__Задание 1__
Отберите из записей все строки, где встречается слово «Select», и перепишите их.

▬▬▬▬▬▬▬▬▬▬

Кроме Эрики на горизонте моей новой любви была еще одна туча: Ганс – Юрген. «Что происходит между тобой и этим Гансом – Юргеном?» – ревниво спрашивал я.
«Дитер, не беспокойся. Я и так уже давно хотела порвать с ним. Просто раньше мне не хватало мужества сказать ему это», – нежно сказала Жанетт. А потом обняла меня: «Я расскажу тебе кое–что, чего никто больше не знает. Ты никому не должен рассказывать об этом, обещай мне это…»
А я на это: «Ясное дело… Что же случилось? Ты говоришь как–то странно».
«Знаешь», – начала она, – «со знаменитыми мужчинами мне не повезло. Год назад я побывала в апартаментах одного твоего знаменитого коллеги. Ты его тоже знаешь. У него воистину много денег. Собственно, я пришла к нему в гости как друг. От него разило алкоголем, он уселся рядом со мной. А потом он положил свою руку мне на ногу, а язык всунул мне в рот. И при этом сжал мою грудь. А потом схватил меня и так далее…»
«Ты не сказала ему, что не хочешь?» – пораженный, спросил я.
«А как же! Я все время кричала: 'Пусти меня! Пусти меня!' И 'Я этого не хочу! Так нельзя! У меня уже есть парень!' – но его это нисколько не тревожило».
Мать честная, – думал я. О подобных историях я слышал раньше только по телевизору.
«Ты по крайней мере заявление подала?» – интересовался я, – «Каков говнюк! И что сказал на это Ганс – Юрген?»
«Я так опозорилась. Я не смогла сказать ему об этом. Как бы я объяснила ему это? А на следующее утро тот тип позвонил мне и плакал, как маленький мальчик. Он сказал, что ему страшно жаль! И что это было ужасное недоразумение. Что он сам не знает, как это получилось. Что он просто слишком много выпил на каком–то мероприятии перед этим. И что ничего такого с ним еще не случалось. И что я очень красивая девушка. И что он, как всякий мужчина потерял контроль над собой. И что из–за маленькой промашки не стоит подключать прессу. И что нам лучше всего сделать вид, будто ничего не произошло. И что это никогда больше не повторится».

▬▬▬▬▬▬▬▬▬▬

__Задание 2__
Как, согласно приведённому отрывку, вёл себя во время звонка Жанетт на следующее утро тот, о ком она рассказывает?

(Записи набора данных)
▬▬▬▬▬▬▬▬▬▬

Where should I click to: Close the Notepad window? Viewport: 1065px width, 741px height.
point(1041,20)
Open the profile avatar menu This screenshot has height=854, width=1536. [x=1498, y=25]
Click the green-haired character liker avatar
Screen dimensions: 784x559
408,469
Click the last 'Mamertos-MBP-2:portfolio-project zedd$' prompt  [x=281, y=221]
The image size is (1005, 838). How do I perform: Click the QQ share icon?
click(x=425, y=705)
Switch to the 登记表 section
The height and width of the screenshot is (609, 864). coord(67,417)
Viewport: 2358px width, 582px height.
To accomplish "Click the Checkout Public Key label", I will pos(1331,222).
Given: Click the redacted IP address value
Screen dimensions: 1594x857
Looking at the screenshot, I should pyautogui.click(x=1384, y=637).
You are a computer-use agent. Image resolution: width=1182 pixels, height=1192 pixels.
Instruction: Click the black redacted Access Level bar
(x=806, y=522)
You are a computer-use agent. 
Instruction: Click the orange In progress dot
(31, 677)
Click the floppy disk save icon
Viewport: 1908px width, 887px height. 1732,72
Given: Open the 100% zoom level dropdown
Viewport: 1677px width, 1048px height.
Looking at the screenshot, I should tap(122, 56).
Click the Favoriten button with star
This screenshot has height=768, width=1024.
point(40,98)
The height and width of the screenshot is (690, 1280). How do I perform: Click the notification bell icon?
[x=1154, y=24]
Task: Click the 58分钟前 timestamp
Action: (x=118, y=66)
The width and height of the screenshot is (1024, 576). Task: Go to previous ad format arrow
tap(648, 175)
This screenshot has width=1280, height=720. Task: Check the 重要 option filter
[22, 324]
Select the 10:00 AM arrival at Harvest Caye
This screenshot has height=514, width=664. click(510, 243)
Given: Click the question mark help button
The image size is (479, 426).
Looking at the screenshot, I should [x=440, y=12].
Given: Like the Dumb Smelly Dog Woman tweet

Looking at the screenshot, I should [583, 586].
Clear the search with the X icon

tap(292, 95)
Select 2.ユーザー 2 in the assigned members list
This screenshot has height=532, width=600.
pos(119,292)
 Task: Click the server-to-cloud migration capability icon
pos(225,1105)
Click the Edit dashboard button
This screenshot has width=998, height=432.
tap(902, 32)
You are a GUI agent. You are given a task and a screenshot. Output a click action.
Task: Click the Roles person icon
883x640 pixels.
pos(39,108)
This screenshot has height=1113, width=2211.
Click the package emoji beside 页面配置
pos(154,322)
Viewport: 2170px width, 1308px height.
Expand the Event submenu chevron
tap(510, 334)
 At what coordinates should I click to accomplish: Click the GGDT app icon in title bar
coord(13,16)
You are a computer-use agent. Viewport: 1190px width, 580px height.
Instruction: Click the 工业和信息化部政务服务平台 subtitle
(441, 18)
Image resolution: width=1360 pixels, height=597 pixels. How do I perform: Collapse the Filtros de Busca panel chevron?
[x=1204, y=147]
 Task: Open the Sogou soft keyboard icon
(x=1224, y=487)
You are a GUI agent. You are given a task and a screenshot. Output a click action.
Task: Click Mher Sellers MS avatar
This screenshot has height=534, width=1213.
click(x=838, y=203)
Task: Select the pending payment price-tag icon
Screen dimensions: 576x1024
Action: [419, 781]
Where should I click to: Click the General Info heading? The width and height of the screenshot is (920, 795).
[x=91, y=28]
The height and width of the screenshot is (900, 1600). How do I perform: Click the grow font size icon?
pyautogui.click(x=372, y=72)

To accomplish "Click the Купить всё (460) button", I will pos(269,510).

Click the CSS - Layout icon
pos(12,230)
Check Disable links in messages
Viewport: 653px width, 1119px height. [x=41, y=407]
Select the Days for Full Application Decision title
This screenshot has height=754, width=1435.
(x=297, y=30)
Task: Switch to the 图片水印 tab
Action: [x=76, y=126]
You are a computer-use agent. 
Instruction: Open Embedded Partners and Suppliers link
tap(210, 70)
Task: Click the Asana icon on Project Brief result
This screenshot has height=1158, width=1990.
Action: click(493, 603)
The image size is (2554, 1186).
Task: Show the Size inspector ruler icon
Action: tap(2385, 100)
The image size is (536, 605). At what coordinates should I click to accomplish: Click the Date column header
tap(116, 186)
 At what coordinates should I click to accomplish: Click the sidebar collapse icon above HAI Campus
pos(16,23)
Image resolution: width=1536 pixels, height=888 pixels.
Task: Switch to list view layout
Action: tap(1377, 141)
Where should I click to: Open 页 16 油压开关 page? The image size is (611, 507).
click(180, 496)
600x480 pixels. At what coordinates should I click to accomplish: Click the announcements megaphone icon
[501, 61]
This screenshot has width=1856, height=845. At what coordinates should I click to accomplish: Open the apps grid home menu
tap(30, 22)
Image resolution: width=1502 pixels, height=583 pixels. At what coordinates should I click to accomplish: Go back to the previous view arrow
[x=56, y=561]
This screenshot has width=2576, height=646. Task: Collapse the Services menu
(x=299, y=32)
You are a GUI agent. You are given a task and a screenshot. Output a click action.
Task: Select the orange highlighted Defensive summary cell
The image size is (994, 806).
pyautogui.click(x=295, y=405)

▬▬▬▬▬▬▬▬▬▬

__Письменное решение 1__
Select the 10:00 AM arrival at Harvest Caye
Select 2.ユーザー 2 in the assigned members list
Task: Select the pending payment price-tag icon
Select the Days for Full Application Decision title
Task: Select the orange highlighted Defensive summary cell

__Письменное решение 2__
Он плакал, как маленький мальчик.